Progressive Joint Modeling in Unsupervised Single-channel Overlapped Speech Recognition
- Zhehuai Chen ,
- Jasha Droppo ,
- Jinyu Li ,
- Wayne Xiong
IEEE/ACM Transactions on Audio, Speech, and Language Processing |
Unsupervised single-channel overlapped speech
recognition is one of the hardest problems in automatic speech
recognition (ASR). Permutation invariant training (PIT) is a state
of the art model-based approach, which applies a single neural
network to solve this single-input, multiple-output modeling
problem. We propose to advance the current state of the
art by imposing a modular structure on the neural network,
applying a progressive pretraining regimen, and improving the
objective function with transfer learning and a discriminative
training criterion.

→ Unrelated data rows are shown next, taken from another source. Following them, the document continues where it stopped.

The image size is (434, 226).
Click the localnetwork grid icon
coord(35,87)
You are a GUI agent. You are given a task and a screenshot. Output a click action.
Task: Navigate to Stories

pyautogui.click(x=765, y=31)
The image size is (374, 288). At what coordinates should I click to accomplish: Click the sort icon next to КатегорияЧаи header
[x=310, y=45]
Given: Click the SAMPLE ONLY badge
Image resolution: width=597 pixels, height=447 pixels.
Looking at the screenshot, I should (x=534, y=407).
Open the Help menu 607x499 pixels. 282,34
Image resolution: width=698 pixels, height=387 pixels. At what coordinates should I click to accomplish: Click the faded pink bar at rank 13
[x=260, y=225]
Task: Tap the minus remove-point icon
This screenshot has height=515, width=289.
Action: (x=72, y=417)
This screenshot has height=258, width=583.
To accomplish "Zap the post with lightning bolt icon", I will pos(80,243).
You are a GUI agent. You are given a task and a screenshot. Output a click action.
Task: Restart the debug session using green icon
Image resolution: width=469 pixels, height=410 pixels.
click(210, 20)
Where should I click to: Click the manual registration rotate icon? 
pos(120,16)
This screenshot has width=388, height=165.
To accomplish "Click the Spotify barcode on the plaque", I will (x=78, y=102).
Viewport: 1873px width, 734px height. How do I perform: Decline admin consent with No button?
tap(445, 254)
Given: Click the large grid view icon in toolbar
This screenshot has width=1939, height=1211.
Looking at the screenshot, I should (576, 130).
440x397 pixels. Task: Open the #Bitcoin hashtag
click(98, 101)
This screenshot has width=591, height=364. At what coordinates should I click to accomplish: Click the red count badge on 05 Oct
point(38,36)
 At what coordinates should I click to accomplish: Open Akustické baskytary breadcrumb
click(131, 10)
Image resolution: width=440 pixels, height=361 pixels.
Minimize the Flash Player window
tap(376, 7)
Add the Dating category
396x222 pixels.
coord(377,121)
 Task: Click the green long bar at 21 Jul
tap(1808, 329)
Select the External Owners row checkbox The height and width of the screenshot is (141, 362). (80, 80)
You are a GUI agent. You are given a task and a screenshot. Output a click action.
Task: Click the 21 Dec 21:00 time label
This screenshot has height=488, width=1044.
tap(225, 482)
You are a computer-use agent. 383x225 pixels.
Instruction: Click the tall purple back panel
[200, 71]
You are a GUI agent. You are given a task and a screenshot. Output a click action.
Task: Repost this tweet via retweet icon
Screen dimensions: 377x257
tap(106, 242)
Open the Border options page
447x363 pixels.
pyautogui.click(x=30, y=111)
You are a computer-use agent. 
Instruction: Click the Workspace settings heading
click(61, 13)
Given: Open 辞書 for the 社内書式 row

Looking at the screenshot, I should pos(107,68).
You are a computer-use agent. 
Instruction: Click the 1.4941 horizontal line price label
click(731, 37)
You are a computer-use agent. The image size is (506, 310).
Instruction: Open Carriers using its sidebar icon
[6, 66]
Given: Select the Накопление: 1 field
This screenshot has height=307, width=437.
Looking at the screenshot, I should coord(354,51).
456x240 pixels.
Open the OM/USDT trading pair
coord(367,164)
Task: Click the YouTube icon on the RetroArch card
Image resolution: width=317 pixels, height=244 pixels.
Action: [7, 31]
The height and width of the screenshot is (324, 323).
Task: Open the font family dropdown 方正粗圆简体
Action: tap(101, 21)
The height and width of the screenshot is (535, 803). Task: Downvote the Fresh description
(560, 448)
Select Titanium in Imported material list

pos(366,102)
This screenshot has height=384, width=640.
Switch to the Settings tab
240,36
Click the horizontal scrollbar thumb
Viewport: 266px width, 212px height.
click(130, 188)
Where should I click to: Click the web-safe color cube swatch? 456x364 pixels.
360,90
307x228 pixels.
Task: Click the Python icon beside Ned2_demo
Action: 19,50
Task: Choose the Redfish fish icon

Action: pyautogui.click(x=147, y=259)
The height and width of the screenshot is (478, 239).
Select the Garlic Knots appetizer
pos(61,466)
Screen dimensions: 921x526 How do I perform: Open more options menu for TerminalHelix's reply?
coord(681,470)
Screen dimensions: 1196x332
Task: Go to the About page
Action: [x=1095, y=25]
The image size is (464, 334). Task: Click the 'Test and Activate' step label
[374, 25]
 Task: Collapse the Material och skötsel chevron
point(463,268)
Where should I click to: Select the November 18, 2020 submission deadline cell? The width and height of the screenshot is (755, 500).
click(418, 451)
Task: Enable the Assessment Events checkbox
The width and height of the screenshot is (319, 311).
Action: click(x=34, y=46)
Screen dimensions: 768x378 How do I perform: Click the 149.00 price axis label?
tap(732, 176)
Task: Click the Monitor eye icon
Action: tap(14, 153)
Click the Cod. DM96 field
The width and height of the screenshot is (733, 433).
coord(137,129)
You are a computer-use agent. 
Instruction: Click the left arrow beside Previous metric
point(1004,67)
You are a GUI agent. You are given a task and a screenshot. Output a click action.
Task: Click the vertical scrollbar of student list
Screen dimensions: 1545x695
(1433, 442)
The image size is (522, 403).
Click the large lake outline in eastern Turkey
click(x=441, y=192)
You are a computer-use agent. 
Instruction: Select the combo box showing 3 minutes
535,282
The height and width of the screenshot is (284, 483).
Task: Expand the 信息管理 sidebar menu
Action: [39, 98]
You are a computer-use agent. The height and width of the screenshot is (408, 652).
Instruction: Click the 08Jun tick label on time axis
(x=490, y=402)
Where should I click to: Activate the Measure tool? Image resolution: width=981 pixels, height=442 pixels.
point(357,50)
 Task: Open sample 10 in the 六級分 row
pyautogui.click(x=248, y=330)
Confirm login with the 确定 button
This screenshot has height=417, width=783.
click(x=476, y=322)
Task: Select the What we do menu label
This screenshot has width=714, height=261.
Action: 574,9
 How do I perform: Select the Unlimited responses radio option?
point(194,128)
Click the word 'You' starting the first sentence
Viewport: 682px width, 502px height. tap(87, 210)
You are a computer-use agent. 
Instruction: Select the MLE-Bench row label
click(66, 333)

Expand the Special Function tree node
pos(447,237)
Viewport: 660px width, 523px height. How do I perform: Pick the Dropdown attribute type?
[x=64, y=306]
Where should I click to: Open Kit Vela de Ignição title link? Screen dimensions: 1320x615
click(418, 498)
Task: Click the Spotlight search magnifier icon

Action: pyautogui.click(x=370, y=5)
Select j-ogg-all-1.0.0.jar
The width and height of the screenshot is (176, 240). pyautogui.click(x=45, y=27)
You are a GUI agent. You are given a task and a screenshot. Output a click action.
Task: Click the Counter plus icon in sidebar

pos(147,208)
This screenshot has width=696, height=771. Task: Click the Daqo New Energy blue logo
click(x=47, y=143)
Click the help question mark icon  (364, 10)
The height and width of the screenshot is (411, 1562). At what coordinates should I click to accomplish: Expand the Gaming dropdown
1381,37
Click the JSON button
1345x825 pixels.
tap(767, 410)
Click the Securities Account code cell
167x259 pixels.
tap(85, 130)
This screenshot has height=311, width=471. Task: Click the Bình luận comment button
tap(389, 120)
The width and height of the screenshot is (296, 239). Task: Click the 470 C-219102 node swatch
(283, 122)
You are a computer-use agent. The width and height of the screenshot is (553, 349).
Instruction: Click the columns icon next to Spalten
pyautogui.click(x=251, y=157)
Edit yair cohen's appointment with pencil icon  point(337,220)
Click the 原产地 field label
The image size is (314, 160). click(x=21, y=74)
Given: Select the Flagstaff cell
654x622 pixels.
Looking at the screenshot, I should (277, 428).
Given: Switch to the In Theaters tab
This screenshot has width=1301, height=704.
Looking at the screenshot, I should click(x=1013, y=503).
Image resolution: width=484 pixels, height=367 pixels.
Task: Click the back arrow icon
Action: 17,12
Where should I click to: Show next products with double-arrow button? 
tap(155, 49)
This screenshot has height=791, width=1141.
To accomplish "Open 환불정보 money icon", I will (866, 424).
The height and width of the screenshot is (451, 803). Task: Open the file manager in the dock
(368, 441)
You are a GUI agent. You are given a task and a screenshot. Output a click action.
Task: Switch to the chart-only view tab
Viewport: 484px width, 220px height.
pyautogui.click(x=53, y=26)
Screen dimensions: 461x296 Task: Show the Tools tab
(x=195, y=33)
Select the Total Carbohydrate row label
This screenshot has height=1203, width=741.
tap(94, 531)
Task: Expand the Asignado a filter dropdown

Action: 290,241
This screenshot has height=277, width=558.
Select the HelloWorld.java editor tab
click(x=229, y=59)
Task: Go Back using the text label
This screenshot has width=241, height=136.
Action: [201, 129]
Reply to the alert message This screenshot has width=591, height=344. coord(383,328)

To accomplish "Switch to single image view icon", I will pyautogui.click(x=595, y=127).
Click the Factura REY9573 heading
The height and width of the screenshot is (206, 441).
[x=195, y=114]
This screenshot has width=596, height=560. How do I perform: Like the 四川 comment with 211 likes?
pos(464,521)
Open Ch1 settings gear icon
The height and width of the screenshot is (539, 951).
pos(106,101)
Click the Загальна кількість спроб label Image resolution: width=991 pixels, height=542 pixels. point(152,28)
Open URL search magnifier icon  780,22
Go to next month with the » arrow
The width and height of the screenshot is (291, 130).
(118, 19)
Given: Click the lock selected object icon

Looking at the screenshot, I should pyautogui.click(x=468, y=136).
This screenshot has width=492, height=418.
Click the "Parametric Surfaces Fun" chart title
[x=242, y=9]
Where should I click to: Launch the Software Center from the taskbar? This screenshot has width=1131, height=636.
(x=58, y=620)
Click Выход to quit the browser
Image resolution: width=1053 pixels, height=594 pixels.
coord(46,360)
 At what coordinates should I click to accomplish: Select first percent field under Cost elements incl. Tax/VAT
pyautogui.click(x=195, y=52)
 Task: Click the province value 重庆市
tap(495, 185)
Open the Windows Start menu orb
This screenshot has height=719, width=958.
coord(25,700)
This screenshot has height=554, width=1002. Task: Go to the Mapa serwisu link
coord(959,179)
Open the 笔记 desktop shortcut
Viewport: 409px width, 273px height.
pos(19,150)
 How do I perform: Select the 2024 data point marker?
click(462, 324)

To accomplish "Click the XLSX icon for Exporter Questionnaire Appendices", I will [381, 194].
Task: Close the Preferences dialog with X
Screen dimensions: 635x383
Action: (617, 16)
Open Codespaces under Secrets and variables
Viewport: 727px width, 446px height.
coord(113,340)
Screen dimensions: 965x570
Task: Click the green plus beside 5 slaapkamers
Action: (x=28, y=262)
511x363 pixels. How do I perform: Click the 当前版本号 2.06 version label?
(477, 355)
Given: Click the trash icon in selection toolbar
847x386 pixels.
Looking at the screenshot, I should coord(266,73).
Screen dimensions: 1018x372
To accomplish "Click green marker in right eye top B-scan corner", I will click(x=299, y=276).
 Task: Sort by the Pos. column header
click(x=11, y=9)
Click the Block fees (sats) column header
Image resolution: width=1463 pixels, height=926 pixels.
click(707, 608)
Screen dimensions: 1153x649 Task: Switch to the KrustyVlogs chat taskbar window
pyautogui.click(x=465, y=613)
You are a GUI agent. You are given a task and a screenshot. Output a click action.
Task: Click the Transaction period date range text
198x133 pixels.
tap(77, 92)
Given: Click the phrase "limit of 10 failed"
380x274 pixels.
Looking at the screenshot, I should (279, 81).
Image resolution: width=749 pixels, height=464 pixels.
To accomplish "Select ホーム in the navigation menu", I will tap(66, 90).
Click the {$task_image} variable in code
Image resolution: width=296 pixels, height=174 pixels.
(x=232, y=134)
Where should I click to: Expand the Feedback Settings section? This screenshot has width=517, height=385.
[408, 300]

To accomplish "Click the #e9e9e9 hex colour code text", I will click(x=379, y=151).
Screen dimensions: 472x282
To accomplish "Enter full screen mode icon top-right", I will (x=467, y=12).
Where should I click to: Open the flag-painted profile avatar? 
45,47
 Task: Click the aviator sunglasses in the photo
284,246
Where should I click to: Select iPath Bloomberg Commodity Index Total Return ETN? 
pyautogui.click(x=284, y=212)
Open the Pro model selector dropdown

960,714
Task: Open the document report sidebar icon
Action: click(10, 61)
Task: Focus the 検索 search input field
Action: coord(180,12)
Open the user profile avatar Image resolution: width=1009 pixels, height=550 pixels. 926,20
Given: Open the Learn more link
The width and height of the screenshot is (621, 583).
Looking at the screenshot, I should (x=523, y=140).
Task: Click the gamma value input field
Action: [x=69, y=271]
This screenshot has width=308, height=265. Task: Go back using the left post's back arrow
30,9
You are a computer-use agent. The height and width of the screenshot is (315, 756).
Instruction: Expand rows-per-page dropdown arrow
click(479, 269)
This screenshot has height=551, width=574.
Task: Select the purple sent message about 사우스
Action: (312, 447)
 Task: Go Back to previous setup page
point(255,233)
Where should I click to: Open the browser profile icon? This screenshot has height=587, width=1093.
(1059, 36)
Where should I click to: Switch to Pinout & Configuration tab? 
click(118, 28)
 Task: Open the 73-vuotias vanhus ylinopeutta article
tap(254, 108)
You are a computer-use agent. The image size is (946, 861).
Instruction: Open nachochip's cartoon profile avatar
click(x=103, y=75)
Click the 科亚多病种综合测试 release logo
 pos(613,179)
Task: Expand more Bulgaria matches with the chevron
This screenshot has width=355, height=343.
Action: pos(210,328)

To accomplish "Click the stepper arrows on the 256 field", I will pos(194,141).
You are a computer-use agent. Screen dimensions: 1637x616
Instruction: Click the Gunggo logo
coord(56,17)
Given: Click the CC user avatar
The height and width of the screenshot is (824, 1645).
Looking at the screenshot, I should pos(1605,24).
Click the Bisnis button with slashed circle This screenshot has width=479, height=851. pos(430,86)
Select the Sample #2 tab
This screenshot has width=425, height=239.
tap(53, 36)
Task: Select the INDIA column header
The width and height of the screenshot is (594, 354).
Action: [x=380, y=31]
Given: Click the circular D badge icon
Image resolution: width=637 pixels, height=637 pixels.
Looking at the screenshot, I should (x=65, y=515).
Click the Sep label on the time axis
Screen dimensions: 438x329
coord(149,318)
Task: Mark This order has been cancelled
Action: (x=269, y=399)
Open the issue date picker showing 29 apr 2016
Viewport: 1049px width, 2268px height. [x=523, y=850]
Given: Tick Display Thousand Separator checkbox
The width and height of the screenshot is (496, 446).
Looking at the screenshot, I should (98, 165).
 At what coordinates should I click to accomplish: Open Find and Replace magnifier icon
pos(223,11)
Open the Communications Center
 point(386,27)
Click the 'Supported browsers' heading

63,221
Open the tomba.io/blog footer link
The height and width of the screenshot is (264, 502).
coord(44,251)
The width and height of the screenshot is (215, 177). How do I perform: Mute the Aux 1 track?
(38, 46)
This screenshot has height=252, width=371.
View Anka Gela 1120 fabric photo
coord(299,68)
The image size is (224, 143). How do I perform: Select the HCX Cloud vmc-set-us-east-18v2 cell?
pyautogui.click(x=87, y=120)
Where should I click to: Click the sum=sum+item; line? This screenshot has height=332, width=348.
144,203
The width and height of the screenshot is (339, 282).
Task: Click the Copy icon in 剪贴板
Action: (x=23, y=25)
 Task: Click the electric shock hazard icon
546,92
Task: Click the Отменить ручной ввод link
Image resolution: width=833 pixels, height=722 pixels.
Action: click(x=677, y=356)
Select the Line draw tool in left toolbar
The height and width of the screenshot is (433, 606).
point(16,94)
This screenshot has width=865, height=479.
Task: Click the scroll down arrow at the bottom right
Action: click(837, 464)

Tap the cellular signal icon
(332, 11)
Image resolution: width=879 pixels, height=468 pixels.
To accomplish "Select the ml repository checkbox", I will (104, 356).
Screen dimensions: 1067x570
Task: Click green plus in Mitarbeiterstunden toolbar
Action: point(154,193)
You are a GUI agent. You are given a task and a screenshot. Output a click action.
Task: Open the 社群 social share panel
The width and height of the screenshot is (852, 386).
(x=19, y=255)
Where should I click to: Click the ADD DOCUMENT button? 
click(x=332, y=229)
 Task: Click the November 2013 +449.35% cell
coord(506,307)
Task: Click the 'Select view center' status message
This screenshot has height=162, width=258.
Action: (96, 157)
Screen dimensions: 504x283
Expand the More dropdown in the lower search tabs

The modular structure splits the problem into
three sub-tasks: frame-wise interpreting, utterance-level speaker
tracing, and speech recognition. The pretraining regimen uses
these modules to solve progressively harder tasks. Transfer
learning leverages parallel clean speech to improve the training
targets for the network. Our discriminative training formulation
is a modification of standard formulations that also penalizes
competing outputs of the system. Experiments are conducted on
the artificial overlapped Switchboard and hub5e-swb dataset. The
proposed framework achieves over 30% relative improvement of
WER over both a strong jointly trained system, PIT for ASR, and
a separately optimized system, PIT for speech separation with
clean speech ASR model. The improvement comes from better
model generalization, training efficiency and the sequence level
linguistic knowledge integration.